Records for locating described items:
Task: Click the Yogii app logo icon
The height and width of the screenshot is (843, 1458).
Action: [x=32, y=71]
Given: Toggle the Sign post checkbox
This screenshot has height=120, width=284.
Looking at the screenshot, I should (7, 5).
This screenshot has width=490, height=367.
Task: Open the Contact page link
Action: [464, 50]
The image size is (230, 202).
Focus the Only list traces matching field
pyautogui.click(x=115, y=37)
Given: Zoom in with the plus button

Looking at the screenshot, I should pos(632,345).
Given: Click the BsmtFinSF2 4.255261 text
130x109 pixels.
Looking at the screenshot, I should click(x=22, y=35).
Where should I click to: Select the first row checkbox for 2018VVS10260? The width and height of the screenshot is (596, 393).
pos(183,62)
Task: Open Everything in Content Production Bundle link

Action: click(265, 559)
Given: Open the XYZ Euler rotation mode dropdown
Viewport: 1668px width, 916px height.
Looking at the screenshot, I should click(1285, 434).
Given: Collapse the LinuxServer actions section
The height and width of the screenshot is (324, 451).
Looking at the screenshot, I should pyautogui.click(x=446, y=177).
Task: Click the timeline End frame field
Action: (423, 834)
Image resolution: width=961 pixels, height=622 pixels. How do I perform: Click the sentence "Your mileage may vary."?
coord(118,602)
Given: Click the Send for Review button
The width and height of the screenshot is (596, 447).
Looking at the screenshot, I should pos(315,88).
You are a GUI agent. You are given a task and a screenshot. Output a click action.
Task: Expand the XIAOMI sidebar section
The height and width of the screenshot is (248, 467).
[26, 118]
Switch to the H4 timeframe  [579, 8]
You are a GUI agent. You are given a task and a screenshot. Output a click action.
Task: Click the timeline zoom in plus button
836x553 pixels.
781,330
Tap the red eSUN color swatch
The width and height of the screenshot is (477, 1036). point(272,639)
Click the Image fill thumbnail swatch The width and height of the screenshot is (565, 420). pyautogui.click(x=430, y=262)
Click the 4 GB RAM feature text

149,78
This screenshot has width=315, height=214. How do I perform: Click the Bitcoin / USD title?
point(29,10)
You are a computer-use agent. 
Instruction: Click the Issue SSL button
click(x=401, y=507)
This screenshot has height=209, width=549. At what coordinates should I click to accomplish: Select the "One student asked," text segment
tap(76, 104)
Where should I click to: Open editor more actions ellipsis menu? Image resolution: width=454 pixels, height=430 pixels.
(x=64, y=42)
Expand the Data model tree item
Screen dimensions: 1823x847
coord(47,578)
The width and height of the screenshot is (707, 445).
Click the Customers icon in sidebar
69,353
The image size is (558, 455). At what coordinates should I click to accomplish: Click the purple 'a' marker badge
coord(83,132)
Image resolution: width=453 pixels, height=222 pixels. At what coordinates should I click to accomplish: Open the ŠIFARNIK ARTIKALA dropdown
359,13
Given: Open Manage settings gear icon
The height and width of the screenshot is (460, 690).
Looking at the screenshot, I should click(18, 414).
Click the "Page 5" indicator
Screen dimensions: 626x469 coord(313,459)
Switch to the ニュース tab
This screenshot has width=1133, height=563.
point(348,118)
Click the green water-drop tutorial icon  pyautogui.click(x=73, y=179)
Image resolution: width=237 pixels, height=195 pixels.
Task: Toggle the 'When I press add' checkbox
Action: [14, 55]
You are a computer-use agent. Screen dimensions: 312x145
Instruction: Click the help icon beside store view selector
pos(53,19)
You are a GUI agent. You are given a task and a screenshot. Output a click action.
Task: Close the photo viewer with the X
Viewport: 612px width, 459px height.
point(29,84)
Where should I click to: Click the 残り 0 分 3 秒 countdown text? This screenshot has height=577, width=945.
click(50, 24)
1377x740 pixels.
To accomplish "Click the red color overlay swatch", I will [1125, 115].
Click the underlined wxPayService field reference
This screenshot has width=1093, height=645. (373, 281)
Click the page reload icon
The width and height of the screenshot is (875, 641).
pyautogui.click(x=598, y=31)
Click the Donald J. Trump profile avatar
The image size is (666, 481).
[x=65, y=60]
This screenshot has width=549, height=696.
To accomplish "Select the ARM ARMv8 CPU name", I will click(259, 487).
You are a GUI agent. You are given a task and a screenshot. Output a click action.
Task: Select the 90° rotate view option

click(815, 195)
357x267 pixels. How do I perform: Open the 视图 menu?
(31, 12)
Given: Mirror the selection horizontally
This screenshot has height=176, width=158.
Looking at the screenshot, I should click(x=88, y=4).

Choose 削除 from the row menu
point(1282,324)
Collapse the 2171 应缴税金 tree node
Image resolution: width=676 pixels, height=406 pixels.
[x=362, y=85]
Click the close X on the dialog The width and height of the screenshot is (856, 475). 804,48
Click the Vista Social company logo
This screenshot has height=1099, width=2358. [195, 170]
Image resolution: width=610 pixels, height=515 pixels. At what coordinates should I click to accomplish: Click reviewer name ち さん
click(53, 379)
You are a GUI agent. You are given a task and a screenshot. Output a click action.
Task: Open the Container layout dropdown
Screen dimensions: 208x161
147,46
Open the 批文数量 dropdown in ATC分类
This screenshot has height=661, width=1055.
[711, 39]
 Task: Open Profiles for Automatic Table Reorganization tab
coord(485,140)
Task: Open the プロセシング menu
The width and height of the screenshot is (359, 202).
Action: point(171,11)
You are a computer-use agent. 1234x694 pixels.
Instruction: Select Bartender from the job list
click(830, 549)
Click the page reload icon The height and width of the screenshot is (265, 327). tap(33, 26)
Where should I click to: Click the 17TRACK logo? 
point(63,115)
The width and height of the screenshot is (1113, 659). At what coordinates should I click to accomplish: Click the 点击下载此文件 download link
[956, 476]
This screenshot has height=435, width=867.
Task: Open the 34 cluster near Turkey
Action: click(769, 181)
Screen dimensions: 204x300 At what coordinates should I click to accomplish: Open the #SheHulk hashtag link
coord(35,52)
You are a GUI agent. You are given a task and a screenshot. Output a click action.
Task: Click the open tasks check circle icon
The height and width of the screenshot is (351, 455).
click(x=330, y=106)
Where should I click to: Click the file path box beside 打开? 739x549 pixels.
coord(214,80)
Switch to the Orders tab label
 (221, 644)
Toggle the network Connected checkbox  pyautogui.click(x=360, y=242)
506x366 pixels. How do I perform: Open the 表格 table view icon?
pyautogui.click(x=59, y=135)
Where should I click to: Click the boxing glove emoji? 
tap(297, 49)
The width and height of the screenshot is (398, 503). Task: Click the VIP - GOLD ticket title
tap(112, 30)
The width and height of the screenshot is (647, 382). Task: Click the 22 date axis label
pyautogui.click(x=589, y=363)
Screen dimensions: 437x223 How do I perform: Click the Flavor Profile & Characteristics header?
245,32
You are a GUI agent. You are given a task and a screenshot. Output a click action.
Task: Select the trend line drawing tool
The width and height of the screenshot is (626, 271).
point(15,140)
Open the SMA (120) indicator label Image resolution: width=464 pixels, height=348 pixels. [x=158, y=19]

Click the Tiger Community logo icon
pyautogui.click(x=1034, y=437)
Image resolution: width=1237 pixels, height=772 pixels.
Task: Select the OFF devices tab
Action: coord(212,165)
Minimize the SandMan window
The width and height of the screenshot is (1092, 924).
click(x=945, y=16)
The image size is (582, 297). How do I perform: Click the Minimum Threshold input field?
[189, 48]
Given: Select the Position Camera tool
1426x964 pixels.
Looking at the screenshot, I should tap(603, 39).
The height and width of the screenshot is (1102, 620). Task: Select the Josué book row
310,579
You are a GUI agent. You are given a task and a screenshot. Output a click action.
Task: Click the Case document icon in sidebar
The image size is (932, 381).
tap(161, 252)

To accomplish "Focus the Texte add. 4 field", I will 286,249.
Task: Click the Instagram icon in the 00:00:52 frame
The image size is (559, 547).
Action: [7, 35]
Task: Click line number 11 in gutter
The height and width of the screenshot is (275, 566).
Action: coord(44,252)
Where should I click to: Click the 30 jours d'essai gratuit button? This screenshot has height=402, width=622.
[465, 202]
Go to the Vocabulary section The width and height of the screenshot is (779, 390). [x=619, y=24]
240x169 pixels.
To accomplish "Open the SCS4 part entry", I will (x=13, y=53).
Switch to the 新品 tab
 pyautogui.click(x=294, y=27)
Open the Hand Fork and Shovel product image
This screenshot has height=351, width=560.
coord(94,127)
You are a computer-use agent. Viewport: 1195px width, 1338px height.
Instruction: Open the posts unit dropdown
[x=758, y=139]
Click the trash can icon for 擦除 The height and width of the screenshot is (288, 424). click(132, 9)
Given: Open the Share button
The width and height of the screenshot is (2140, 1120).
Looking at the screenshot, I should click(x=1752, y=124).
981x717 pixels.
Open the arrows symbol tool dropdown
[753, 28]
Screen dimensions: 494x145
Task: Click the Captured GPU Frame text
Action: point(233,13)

[Stated exercise]: Pick out every line of the records above that contains the word "checkbox", and copy each of those lines.

[Task answer]:
Given: Toggle the Sign post checkbox
Where should I click to: Select the first row checkbox for 2018VVS10260? The width and height of the screenshot is (596, 393).
Task: Toggle the 'When I press add' checkbox
Toggle the network Connected checkbox  pyautogui.click(x=360, y=242)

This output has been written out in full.